**Task:**
Identify each line in the recorded data that contains the word "what", and copy those lines.

[Recorded data]
= = =
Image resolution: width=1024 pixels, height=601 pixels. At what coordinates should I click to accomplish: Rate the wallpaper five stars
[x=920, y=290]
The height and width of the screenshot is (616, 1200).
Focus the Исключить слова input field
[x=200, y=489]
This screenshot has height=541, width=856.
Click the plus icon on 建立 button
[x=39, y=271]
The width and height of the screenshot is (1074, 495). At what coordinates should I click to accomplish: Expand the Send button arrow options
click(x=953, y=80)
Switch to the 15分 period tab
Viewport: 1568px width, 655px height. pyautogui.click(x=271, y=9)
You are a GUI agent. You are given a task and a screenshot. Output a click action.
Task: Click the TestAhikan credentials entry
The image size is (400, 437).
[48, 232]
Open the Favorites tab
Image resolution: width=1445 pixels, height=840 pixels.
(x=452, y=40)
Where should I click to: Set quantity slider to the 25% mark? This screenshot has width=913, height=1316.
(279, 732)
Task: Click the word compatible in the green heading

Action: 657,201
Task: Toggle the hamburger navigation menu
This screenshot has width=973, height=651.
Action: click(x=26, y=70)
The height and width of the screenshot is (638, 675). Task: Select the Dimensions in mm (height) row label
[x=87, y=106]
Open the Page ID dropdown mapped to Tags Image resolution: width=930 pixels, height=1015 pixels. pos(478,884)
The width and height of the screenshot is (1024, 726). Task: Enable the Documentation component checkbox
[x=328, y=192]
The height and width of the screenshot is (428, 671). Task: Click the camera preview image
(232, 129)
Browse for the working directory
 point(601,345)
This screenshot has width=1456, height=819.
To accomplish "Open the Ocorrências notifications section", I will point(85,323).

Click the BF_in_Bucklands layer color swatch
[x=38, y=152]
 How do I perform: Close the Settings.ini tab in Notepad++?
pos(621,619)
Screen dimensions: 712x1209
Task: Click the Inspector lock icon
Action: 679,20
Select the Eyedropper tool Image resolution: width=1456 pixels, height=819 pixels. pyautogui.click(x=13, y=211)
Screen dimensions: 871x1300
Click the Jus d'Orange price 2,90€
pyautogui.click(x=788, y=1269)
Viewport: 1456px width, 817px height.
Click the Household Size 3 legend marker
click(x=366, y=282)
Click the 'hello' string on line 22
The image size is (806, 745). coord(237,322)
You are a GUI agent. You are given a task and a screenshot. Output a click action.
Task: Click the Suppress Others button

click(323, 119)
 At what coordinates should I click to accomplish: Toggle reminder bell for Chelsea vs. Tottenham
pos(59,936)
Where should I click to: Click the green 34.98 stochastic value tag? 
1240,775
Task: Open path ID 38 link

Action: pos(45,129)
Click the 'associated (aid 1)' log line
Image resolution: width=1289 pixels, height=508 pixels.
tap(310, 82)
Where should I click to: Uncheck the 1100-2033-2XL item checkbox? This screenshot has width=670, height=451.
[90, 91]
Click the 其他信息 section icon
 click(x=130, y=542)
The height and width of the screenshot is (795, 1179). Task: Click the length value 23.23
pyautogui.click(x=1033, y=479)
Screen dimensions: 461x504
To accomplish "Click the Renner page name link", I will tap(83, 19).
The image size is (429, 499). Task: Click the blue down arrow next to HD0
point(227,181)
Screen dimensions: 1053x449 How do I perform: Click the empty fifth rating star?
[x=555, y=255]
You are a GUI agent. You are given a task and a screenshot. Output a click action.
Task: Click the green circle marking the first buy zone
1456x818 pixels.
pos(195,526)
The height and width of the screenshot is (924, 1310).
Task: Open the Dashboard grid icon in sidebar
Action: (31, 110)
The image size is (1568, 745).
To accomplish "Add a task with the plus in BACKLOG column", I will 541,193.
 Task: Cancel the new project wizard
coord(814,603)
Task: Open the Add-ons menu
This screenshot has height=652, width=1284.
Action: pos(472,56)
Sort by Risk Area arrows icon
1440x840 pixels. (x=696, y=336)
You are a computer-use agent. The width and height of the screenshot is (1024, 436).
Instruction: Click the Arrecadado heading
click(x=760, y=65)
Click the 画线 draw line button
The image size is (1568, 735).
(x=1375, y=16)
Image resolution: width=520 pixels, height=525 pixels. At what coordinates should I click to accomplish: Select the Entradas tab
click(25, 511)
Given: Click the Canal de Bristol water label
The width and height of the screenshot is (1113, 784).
= = =
**Result:**
Image resolution: width=1024 pixels, height=601 pixels. At what coordinates should I click to accomplish: Rate the wallpaper five stars
The width and height of the screenshot is (1074, 495). At what coordinates should I click to accomplish: Expand the Send button arrow options
 At what coordinates should I click to accomplish: Toggle reminder bell for Chelsea vs. Tottenham
Image resolution: width=520 pixels, height=525 pixels. At what coordinates should I click to accomplish: Select the Entradas tab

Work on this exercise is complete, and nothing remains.